Le Congo lance un Plan national de développement pour les cinq prochaines années

Le Congo lance un Plan national de développement pour les cinq prochaines années

Les travaux techniques d’élaboration du Plan national de développement (PND) pour la période 2017-2021 ont été ouverts lundi à Brazzaville par la ministre du Plan, de la statistique et de l’intégration régionale, Ingrid Olga Ebouka-Babackas. Ce nouveau document est attendu comme « cadre unique et consensuel » des politiques, actions publiques et cadre de coopération. 
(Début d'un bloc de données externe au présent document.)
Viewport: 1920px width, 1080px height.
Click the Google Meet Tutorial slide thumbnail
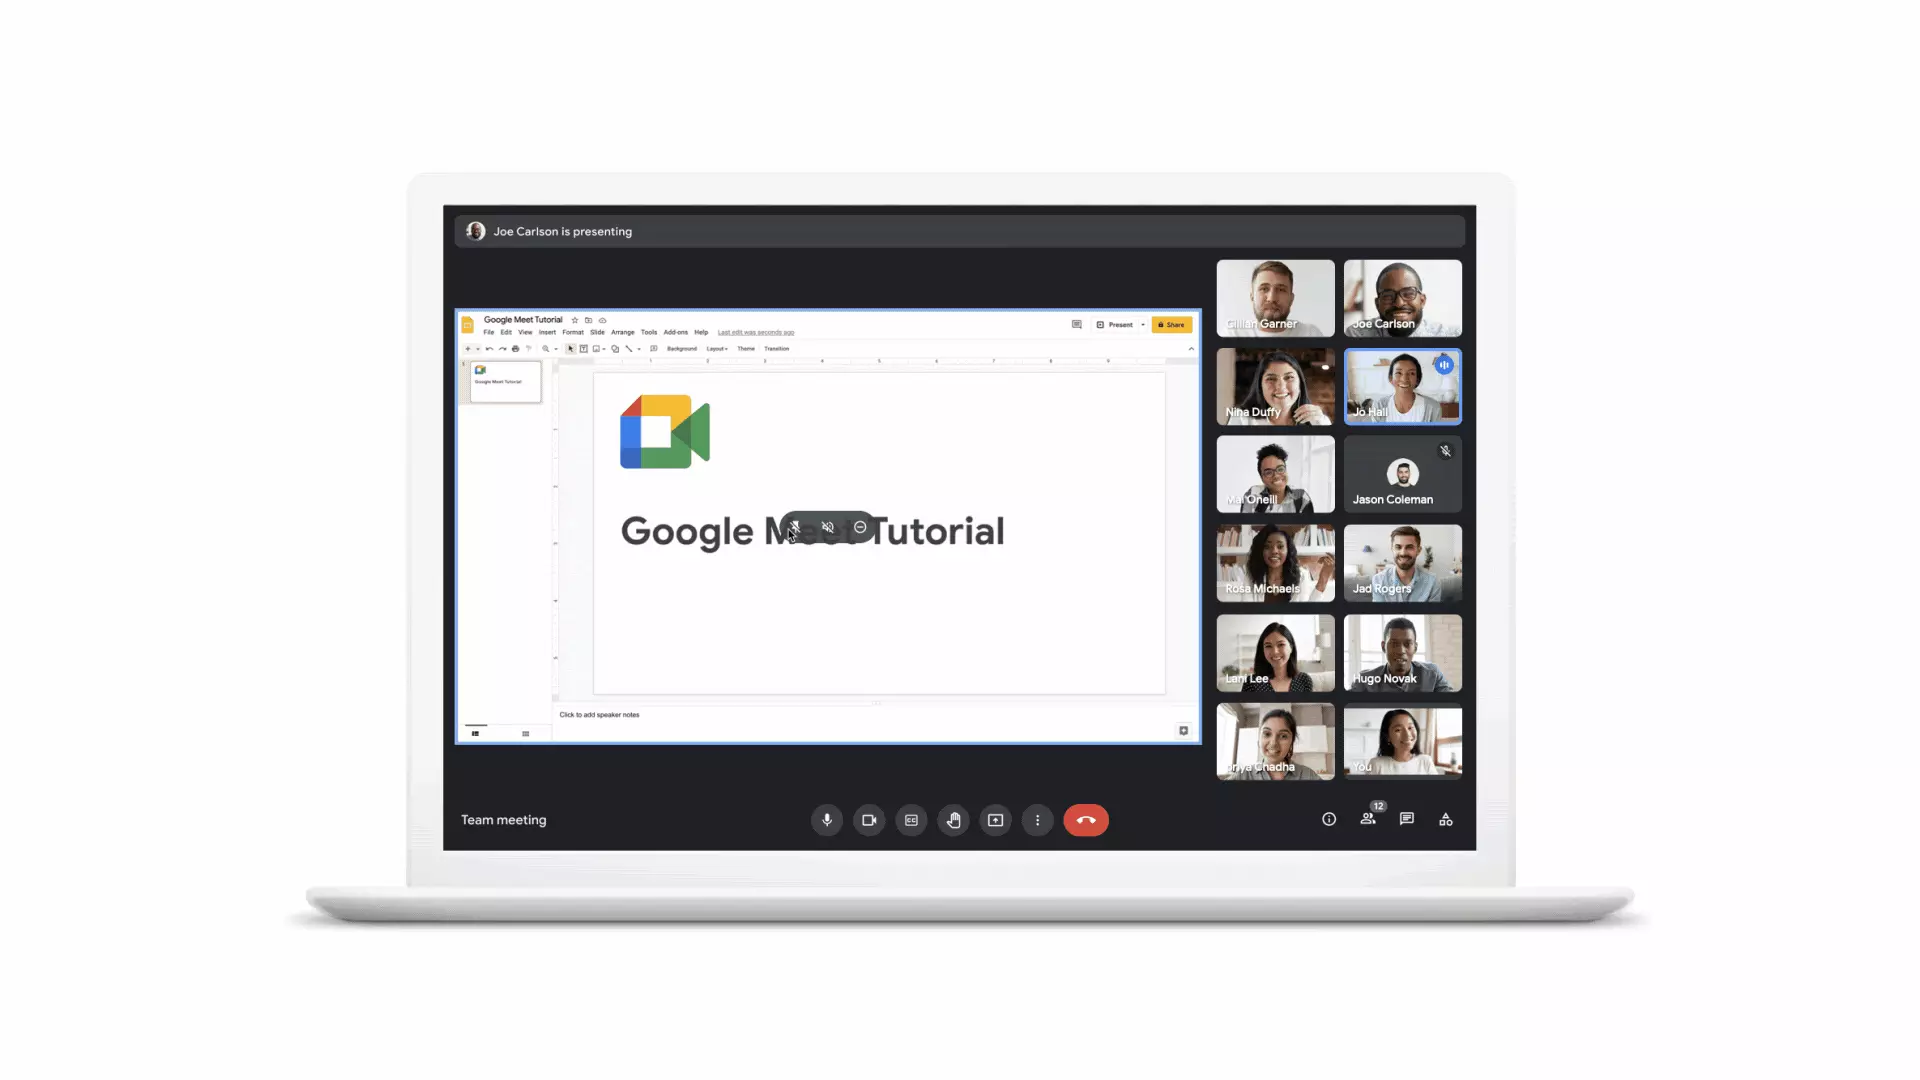tap(506, 382)

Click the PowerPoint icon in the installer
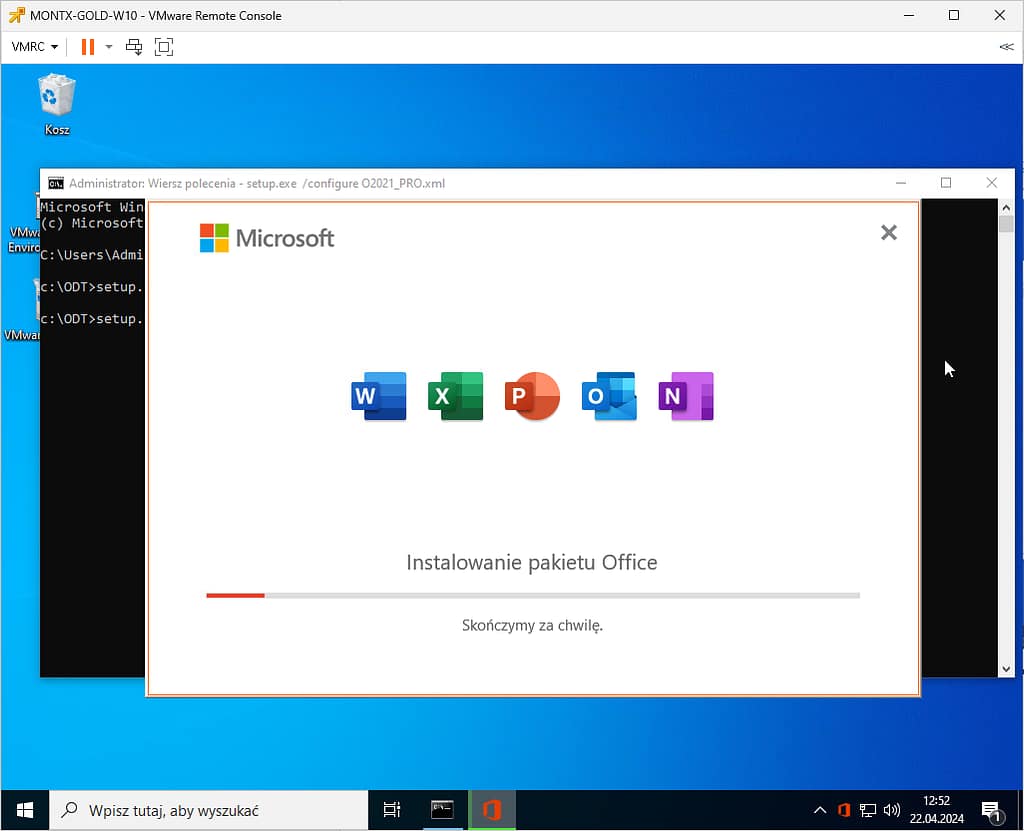point(532,396)
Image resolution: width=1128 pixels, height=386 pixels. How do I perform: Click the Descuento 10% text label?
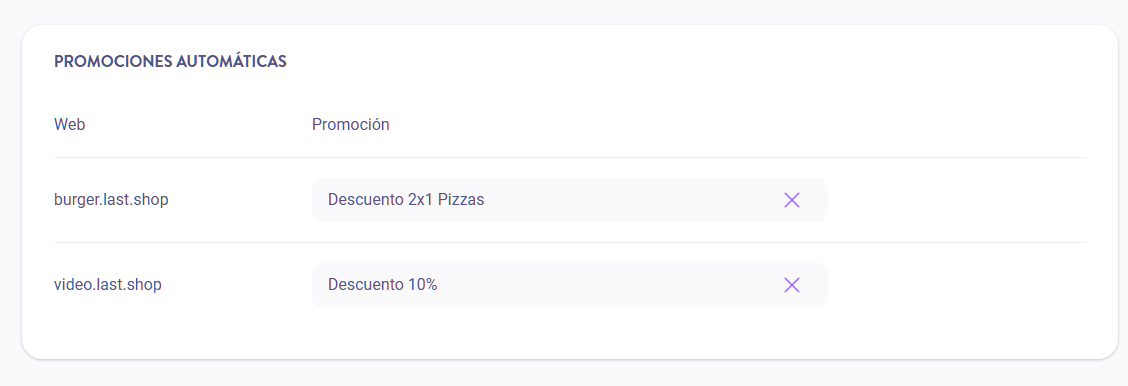pyautogui.click(x=383, y=285)
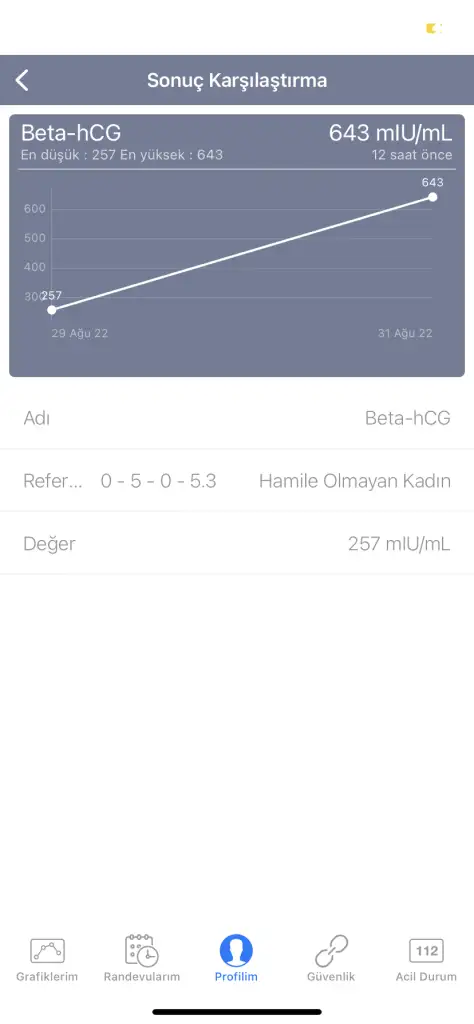Tap the 643 mIU/mL latest result value
Screen dimensions: 474x1024
click(390, 133)
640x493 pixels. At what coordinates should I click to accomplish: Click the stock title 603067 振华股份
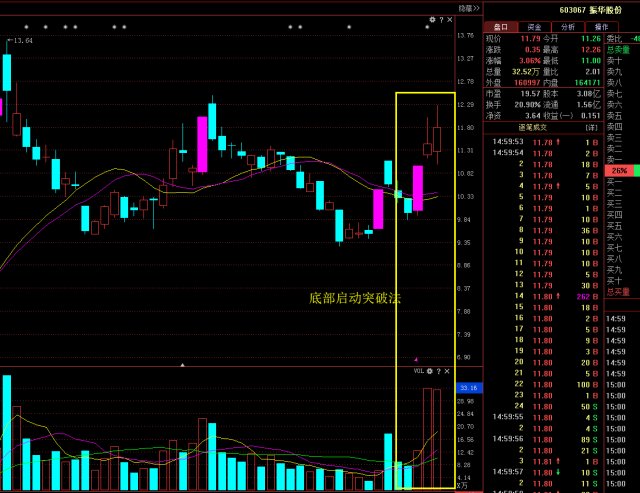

Les experts nationaux de plusieurs horizons devront, durant deux mois, élaborer un nouveau PND plus « réaliste ». Un document qui devra, estime Ingrid Olga Ebouka-Babackas, servir de référentiel unique pour la programmation et le suivi des politiques et des actions publiques, et comme cadre de coopération et de concertation avec les partenaires privés, internationaux et la société civile pour la conduite du développement économique et social du Congo.

Pour renchérir sur les attentes de ce nouveau plan opérationnel, le directeur général du Plan et du développement, Jean Christophe Okandza, s’adressant aux experts, a rappelé que le gouvernement entend, en effet, « renforcer et institutionnaliser le PND comme cadre consensuel fédérateur et intégrateur des stratégies et programmes sectoriels pour le développement du Congo ».
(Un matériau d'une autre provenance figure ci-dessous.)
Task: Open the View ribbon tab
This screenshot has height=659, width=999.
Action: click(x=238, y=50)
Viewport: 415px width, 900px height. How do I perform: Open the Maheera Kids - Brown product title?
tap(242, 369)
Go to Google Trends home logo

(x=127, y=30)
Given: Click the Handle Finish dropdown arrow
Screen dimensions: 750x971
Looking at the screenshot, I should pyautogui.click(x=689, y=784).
Le nouveau PND doit se démettre des revers de celui du quinquennat écoulé, dont les performances ont été « mitigées ». La mise en œuvre du PND 2012-2016 a souffert de l’insuffisance des ressources conséquemment à la crise pétrolière qui sévit depuis 2014. Cette crise inhibe les efforts importants consentis par le gouvernement pour améliorer le niveau de vie des populations, aggravant ainsi les conditions sociales, notamment celle des franges les plus défavorisées.

Le projet, a souligné Ingrid Olga Ebouka-Babackas, devra tenir compte des conclusions de l’ancien PND 2012-2016. Il ne devra pas être élaboré loin des contraintes qui imposent la crise économique et les exigences d’un programme de stabilisation macroéconomique pour restaurer les équilibres budgétaires et la position extérieure du Congo.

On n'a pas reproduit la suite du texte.